Your people strategy is your company strategy. Effective Chief People Officers (CPO) of the future will enable the C-Suite to guide the business through the lens of talent and ensure there is a clear relationship between company strategy, financial performance, and achieving human capital outcomes.

Our vision for the future of HR is one that transitions from a reactive, tactical business function to a proactive, strategic business unit, similar to the shift that other functions like finance and customer success have experienced. Today, HR leaders are focused on execution and don’t have time to build for scale. HR struggles to even report on the business today, let alone forecast and plan. To have credibility in the boardroom, Chief People Officers need data at the foundation of their systems and strategy. Without it, it’s incredibly difficult for CPOs to even explain what they need to execute a strategic goal. The HR discipline will become more integrated with other functions; planning will move from spreadsheets to software to promote collaboration, versioning and reporting; recruiting will be more coupled with sales/marketing and customer success to promote more cohesive brand-building; and improved employee onboarding/training will allow organizations to better understand their employee LTV and ROI.

Recruiting

The core premise of our thesis on the recruiting stack is that talent acquisition organizations of the future will resemble the high performing sales organizations of today. Like the rise of RevOps and DevOps, Recruiting Ops is a requirement and not a luxury, yet there are few tech platforms or operating systems designed for them. In our view, you can map out the various opportunities in recruiting operations to their Go To Market (GTM)/Sales stack counterparts and highlight opportunities for innovation within the stack:

As a subcategory of HR tech, recruiting presents a compelling venture investment category through multiple lenses:

  • Demographic transition: The Congressional Budget Office projects that the working age population in the United States will grow at ~0.4% CAGR through 2053 compared to a ~0.9% growth rate over the past 40 years. This deceleration of growth in the working age population will intensify the demand for talent and provide an impetus for organizations to re-evaluate how they identify and attract key hires moving forward.
  • Relative underinvestment: Compared to the sales and GTM tech stacks, there has been a relative underinvestment within the recruiting vertical, which leaves white space for a killer recruiting company to emerge.
  • Unique talent: Competition for talent remains — especially for unique skills (e.g. AI/ML engineers). Outside of tech, many industries experience high turnover and struggle to hire and retain talent.

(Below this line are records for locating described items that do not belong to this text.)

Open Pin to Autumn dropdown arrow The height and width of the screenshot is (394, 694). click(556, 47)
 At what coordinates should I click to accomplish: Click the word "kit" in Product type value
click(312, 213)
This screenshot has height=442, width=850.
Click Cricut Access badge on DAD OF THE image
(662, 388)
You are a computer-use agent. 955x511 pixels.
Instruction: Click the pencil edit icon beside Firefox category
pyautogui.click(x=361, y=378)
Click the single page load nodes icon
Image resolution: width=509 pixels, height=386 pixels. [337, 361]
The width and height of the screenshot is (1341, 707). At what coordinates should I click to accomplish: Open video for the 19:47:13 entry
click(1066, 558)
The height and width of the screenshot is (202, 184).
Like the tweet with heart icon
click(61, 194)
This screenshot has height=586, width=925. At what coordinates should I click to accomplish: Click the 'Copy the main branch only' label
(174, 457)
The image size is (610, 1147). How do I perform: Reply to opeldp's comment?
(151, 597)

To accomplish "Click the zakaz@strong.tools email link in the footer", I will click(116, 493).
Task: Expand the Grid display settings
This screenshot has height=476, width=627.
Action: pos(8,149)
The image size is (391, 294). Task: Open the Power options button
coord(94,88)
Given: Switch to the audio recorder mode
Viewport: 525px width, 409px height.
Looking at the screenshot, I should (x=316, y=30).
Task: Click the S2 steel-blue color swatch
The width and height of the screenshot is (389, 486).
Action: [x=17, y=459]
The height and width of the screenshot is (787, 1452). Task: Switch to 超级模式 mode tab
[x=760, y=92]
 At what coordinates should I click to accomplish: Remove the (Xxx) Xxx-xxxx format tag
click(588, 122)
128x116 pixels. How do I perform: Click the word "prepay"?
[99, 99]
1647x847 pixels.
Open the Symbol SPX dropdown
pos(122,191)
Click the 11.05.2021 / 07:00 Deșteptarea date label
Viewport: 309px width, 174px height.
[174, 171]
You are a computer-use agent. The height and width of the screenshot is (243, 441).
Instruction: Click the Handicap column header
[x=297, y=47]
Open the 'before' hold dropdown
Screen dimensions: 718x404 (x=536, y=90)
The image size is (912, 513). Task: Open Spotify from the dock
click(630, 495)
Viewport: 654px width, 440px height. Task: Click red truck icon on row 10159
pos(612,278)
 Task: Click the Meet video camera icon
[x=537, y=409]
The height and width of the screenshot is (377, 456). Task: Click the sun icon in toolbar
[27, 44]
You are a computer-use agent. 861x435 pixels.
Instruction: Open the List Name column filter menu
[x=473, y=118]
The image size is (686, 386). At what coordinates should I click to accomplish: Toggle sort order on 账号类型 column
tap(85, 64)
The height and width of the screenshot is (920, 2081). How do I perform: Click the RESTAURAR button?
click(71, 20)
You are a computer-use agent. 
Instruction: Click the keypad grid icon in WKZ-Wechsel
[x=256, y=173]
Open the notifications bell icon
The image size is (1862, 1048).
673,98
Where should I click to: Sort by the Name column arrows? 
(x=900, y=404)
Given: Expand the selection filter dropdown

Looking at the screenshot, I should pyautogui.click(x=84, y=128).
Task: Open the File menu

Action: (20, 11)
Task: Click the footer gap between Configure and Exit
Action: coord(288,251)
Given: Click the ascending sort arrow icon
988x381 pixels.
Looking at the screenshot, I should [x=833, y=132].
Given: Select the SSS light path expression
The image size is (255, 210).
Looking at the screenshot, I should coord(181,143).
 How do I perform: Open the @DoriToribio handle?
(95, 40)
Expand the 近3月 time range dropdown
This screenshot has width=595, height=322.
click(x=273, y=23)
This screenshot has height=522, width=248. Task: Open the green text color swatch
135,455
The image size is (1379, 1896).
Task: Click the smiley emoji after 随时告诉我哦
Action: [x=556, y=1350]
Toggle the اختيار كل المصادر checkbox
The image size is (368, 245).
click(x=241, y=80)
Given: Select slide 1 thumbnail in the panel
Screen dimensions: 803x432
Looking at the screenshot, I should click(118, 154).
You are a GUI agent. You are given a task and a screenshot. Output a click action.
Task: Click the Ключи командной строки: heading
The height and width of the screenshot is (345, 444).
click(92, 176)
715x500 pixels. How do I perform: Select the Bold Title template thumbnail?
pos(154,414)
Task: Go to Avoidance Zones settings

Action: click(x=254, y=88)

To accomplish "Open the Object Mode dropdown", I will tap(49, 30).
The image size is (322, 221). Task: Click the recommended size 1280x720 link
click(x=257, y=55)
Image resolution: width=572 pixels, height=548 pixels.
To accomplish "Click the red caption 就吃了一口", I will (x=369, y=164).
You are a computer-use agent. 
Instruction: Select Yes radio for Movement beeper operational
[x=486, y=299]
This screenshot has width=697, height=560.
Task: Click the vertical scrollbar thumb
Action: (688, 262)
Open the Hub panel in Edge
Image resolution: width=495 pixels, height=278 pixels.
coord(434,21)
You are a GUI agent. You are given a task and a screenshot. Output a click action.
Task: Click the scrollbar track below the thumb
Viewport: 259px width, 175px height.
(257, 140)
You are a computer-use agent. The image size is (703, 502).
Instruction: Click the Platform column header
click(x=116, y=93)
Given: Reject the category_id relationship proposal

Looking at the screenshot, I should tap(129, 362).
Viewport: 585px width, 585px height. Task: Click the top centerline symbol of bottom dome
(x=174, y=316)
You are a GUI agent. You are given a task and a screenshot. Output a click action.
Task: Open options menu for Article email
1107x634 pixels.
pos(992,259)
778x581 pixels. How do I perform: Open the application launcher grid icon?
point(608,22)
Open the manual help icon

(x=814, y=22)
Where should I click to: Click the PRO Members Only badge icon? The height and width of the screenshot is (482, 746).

The most compelling opportunities within recruiting are solutions that enable talent acquisition (TA) professionals to become more strategic and deliberate. Historically in many organizations, people leaders are left flat footed in strategic planning discussions, but with a more data-driven recruiting stack personified by companies such as Ashby, Betterleap, Dover, and Covey, people leaders have an opportunity to be leading voices in strategic planning decisions. Data arms recruiting and people leaders for conversations about how their team is performing.

  • How are we tracking to plan?
  • What’s our capacity right now? What are we spending to achieve this?
  • Where can we improve performance in our funnel?
  • If a business leader comes with a change to their hiring plan, what can I tell them about their budget and expected timeline?

Ultimately, by applying the modern analytics that best-in-class GTM teams employ to the recruiting discipline, enterprises will be able identify and attract the right candidates for the right roles at the right time while more easily quantifying the ROI of their hiring decisions.

More so than ever before, talent acquisition teams are tasked with doing more with less. Capacity can’t only be solved with headcount — a non variable cost. In order to achieve this, teams are looking for solutions that deliver clear ROI. One example that comes to mind, recruiting operations tools such as ModernLoop can help elevate the productivity of existing teams, leveraging AI to drive candidate scheduling and ramping up new interviewers. Finally, despite solid Applicant Tracking Systems (ATS) in Lever and Greenhouse, there remains whitespace to create a truly one-stop platform within the recruiting vertical — from candidate sourcing to signing.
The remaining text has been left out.